Material and Methods
We carried out a retrospective case series study on academic, tertiary referral settings. The project was approved by the local University Audit Committee, all participants’ data were handled complying with the regulations of University Hospital of Larissa scientific committee and according to the Helsinki and the Health Insurance Portability and Accountability (HIPAA). STROBE guideline has been followed in this study. All cases presenting with epistaxis at the ENT-emergency department within the period January 2011-May 2015 were identified from the audit database and the ENT-emergency register.

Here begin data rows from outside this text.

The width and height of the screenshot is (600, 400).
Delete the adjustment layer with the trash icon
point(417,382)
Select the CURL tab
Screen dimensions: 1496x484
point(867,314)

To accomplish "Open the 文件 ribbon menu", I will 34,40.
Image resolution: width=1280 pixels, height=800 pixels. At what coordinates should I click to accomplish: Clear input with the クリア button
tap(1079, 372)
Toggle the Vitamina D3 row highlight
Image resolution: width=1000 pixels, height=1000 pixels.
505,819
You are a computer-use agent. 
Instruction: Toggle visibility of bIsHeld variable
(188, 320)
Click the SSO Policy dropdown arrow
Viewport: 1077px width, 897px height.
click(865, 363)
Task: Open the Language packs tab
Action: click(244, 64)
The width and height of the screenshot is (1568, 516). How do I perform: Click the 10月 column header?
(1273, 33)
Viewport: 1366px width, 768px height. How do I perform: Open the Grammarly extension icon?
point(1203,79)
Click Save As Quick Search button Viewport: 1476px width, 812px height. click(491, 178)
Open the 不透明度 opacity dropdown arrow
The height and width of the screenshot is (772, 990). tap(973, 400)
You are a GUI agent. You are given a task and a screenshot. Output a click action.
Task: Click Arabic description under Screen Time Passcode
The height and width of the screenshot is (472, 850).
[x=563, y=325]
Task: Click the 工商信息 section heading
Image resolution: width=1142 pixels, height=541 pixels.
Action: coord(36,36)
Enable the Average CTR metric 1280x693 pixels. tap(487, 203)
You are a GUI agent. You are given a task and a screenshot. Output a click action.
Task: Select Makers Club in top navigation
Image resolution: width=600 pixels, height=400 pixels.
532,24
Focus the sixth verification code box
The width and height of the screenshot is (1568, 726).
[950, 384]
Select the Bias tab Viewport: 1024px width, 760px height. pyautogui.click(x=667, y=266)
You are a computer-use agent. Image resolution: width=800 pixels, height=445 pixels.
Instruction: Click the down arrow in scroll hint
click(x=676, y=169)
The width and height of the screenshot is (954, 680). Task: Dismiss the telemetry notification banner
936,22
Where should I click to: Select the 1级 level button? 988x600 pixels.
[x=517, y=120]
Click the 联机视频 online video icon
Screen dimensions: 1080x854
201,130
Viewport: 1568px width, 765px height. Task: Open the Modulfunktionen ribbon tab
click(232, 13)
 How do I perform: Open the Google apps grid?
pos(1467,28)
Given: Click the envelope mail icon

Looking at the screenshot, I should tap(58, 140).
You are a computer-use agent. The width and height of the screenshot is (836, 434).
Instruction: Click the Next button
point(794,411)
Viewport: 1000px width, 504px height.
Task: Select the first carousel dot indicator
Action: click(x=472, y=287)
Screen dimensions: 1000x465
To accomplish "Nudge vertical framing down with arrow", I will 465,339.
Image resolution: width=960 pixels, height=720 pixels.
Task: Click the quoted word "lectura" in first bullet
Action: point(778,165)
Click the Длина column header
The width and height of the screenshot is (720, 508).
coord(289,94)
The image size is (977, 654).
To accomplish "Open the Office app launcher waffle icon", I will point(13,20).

We specifically identified the cases that we discharged home (the home group) with nasal packing. We collected demographics, relevant medications, namely coagulation medication, packing material, complications and need for admission.
We included in the ‘home group’ patients who underwent nasal packing with a non-absorbable material. Patients were only admitted in cases of uncontrolled bleeding (need for surgical intervention), abnormal vital signs, posterior packing, recurrent epistaxis from the “home packing group”, haemoglobin <10g/dl, uncontrolled hypertension and high cardiac risk, and in some cases for social reasons (distance from hospital, lack of social support). All ‘home patients’ were living within a 45 minute driving distance to our centre. Written instructions and contact details were handed out to all patients; these were the safety criteria for discharging the patients. Patients were reviewed 48 hours later on outpatient settings for packing removal.
The nasal examination and the management including the nasal packing was performed by the staff of the department of ENT surgery who were competent dealing with such cases.